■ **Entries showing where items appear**

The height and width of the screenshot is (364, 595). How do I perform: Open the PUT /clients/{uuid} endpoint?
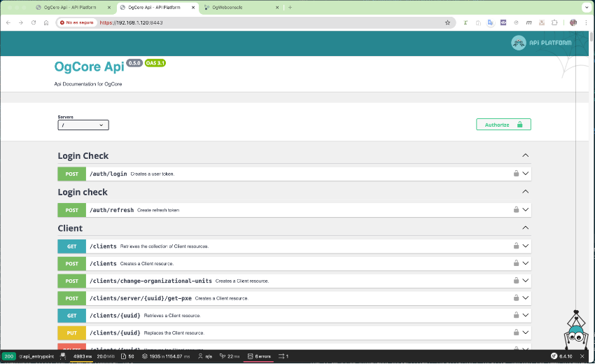(x=116, y=333)
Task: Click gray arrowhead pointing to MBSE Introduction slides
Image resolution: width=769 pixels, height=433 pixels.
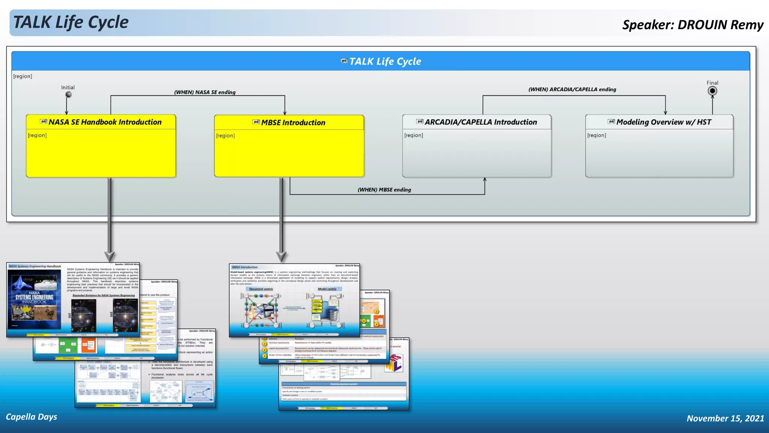Action: point(281,257)
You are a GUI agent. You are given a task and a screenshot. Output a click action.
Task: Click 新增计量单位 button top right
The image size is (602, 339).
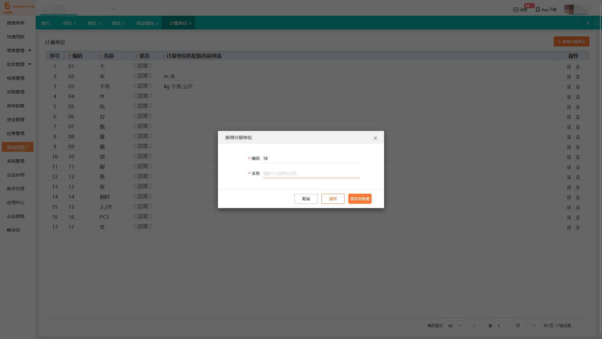tap(571, 41)
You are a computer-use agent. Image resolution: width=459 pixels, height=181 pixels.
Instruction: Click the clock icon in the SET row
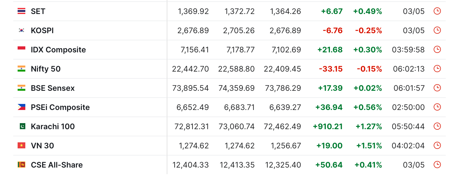437,11
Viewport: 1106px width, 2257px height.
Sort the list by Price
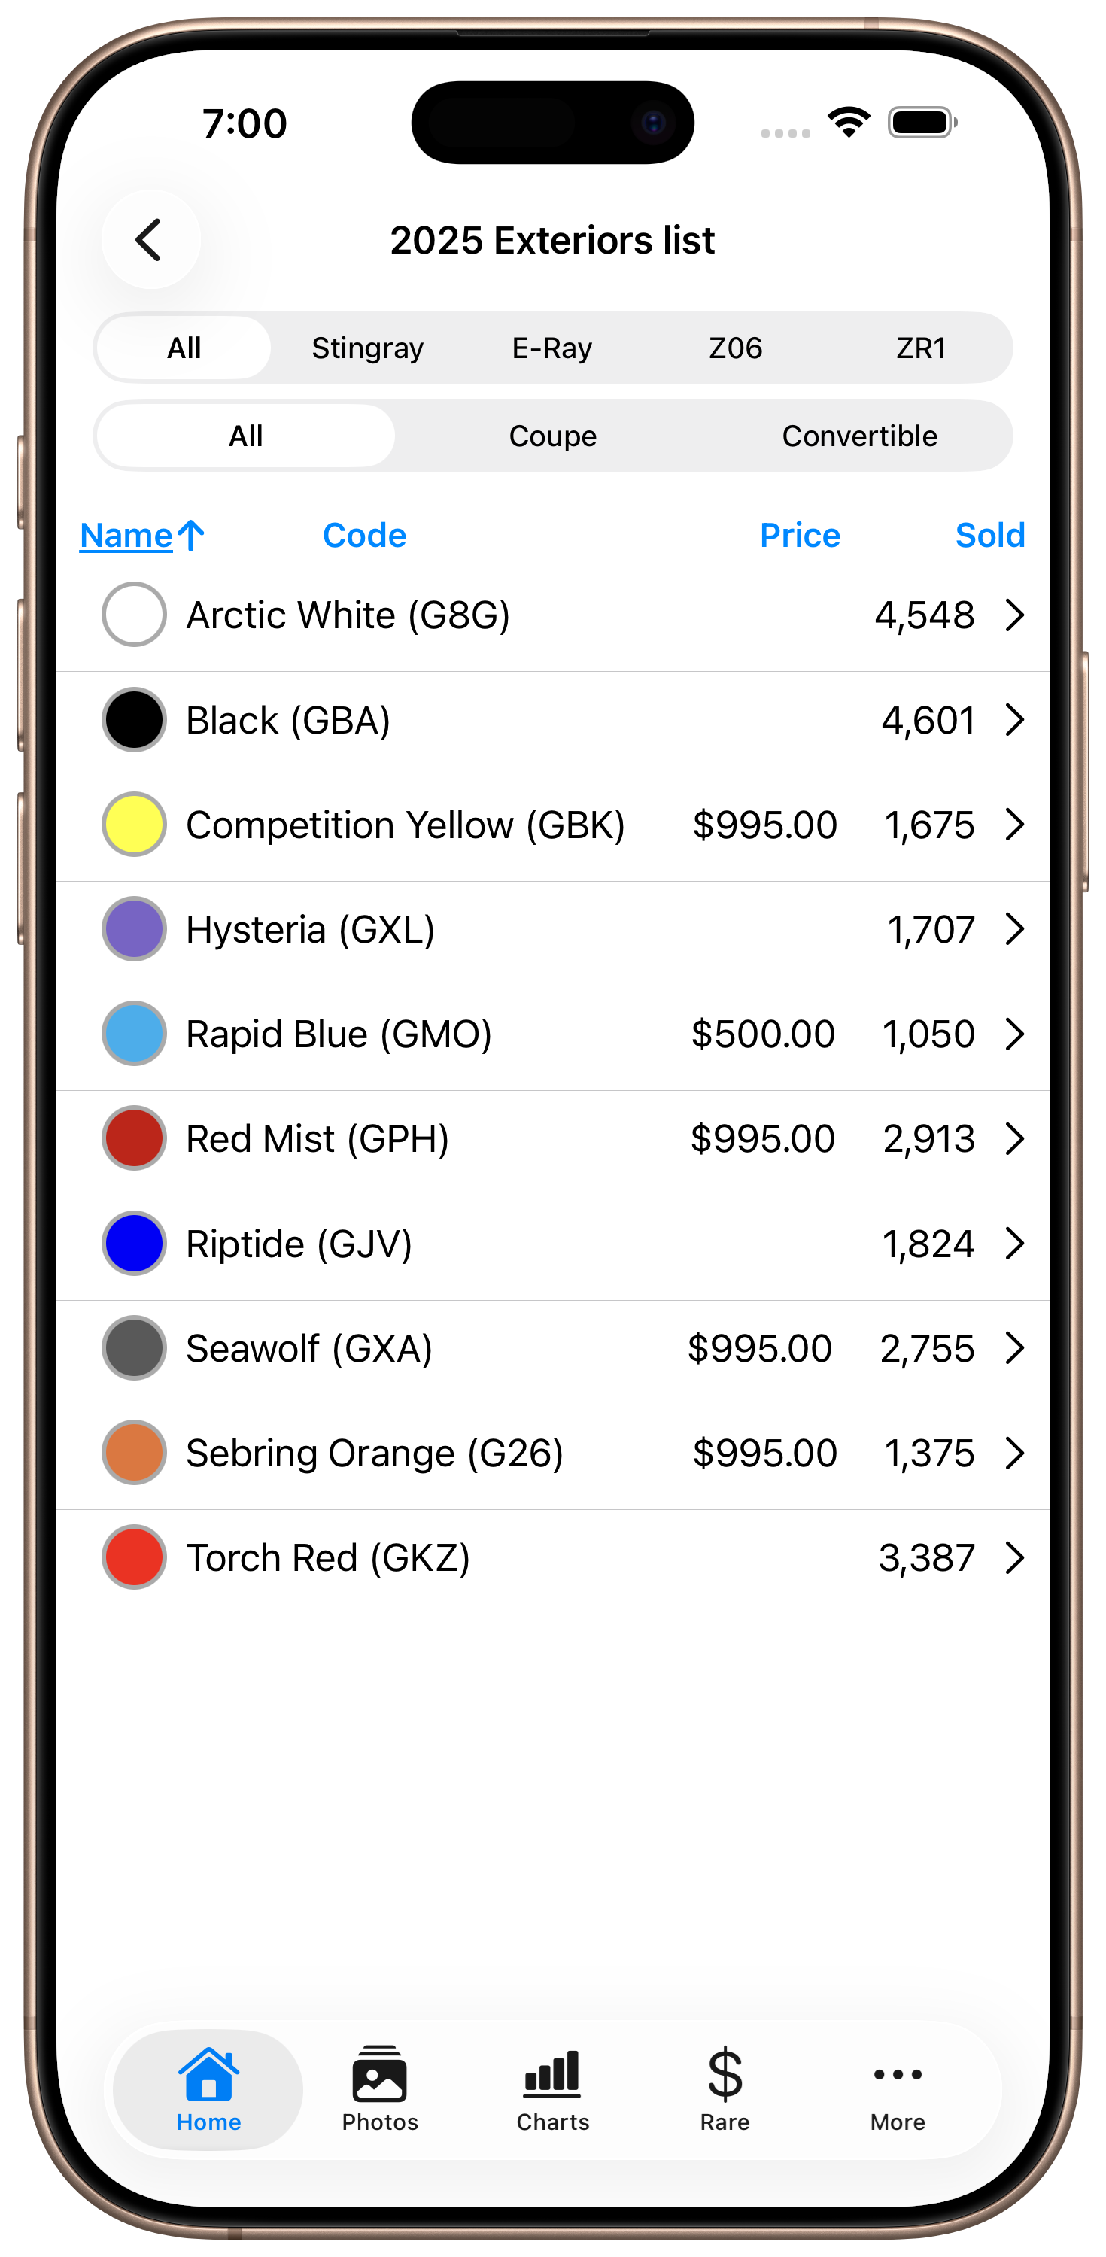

■ **Direction**
Retype every one of the lines above word for word, leaving out the pictures.

■ **Output for this task**
The height and width of the screenshot is (364, 595). How do I perform: Open the PUT /clients/{uuid} endpoint?
(x=116, y=333)
Task: Click gray arrowhead pointing to MBSE Introduction slides
Image resolution: width=769 pixels, height=433 pixels.
Action: point(281,257)
You are a GUI agent. You are given a task and a screenshot. Output a click action.
Task: Click 新增计量单位 button top right
The image size is (602, 339).
tap(571, 41)
You are a computer-use agent. Image resolution: width=459 pixels, height=181 pixels.
Instruction: Click the clock icon in the SET row
437,11
Viewport: 1106px width, 2257px height.
Sort the list by Price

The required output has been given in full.